A tese deste editorial é clara e incômoda para a situação: a hegemonia administrativa de Ratinho Junior ainda não se converteu em hegemonia eleitoral para 2026. Enquanto o governador tenta, com movimentos discretos, emplacar nomes de sua estrita confiança e do "chão de fábrica" da política local — como Guto Silva ou Alexandre Curi —, o eleitor paranaense parece inclinado a buscar caminhos autônomos. De um lado, flerta com um "sucessor moral" na figura de Sérgio Moro, um outsider que já se tornou a face do conservadorismo local; do outro, considera um "gerente testado" na figura de Rafael Greca. Para Ratinho, que almeja o Planalto, perder o controle do próprio quintal para um aliado incômodo (Moro) ou para um quadro independente (Greca) pode ser o calcanhar de Aquiles de sua projeção nacional, sinalizando fraqueza justamente onde deveria demonstrar força absoluta.
O que os dados mostram
O levantamento da Real Time Big Data traz uma fotografia nítida do momento pré-eleitoral, ainda muito calcada no recall (memória) de nomes conhecidos, mas reveladora sobre as preferências estruturais do eleitorado.
Amostra e Método: A pesquisa ouviu 1.200 eleitores entre 25 e 26 de novembro de 2025, com margem de erro de ±3,0 p.p. e nível de confiança de 95%. A robustez da amostra permite recortes seguros sobre o humor do estado.
A Força Gravitacional de Moro: O senador Sérgio Moro (União) não apenas lidera, mas domina o cenário. Ele aparece à frente com folga em três dos quatro cenários estimulados, oscilando entre 37% e 42% das intenções de voto. Esses números indicam que sua base não é volátil; é um eleitorado fidelizado, imune aos desgastes de Brasília.
+-------+
Problema curto A: Liste todas as linhas dos registros que contêm a palavra "arrow", diferenciando maiúsculas de minúsculas.
Os registros não têm nenhuma relação com o editorial.

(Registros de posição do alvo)
+-------+
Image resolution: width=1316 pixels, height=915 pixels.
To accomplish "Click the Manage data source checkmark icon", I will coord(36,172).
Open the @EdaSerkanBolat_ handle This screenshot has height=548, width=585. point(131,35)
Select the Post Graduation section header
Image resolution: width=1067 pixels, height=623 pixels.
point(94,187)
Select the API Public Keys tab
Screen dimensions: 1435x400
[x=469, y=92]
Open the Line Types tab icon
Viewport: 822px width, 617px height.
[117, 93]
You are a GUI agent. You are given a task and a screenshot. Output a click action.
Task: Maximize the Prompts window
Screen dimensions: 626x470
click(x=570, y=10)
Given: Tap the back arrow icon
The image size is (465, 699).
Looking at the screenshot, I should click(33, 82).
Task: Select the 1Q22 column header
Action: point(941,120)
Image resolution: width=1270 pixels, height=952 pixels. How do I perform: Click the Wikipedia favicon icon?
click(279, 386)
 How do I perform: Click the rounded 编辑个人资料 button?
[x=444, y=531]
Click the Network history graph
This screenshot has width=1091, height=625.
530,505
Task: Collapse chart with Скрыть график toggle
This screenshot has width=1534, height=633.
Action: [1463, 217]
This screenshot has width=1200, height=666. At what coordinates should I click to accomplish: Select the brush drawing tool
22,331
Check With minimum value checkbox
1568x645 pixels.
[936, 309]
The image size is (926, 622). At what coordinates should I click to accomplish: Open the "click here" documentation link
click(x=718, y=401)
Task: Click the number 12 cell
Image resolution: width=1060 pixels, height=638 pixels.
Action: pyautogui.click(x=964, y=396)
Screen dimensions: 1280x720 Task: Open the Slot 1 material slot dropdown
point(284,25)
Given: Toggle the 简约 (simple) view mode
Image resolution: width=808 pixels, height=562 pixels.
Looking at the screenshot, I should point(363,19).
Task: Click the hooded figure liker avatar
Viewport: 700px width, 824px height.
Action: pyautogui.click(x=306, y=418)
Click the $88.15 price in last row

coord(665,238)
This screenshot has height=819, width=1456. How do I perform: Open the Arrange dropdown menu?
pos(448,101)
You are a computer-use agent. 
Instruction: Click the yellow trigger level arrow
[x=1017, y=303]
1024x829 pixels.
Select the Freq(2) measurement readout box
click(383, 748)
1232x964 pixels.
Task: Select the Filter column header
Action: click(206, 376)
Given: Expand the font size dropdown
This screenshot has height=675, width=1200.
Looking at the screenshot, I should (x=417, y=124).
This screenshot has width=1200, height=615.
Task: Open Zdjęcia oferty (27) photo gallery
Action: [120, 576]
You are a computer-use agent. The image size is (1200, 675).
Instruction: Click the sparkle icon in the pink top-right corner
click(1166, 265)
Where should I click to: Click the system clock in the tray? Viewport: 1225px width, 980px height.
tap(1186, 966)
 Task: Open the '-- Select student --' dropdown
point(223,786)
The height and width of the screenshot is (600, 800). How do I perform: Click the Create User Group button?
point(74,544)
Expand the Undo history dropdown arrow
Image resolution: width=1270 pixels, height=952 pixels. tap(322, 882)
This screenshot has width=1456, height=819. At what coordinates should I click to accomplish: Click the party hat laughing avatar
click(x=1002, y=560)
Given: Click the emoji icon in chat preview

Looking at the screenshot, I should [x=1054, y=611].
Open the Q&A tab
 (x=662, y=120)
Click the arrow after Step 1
+-------+
Problema curto B: Reescreva de forma mais breve o parágrafo do editorial que começa com "A Força Gravitacional de Moro", mantendo seus fatos principais.

Resposta correta A:
Given: Tap the back arrow icon
Instruction: Click the yellow trigger level arrow
Expand the Undo history dropdown arrow
Click the arrow after Step 1

Resposta correta B: O senador Sérgio Moro (União) domina o cenário. Ele lidera com folga em três dos quatro cenários estimulados, com 37% a 42% das intenções de voto. Isso indica uma base fiel, não volátil e imune aos desgastes de Brasília.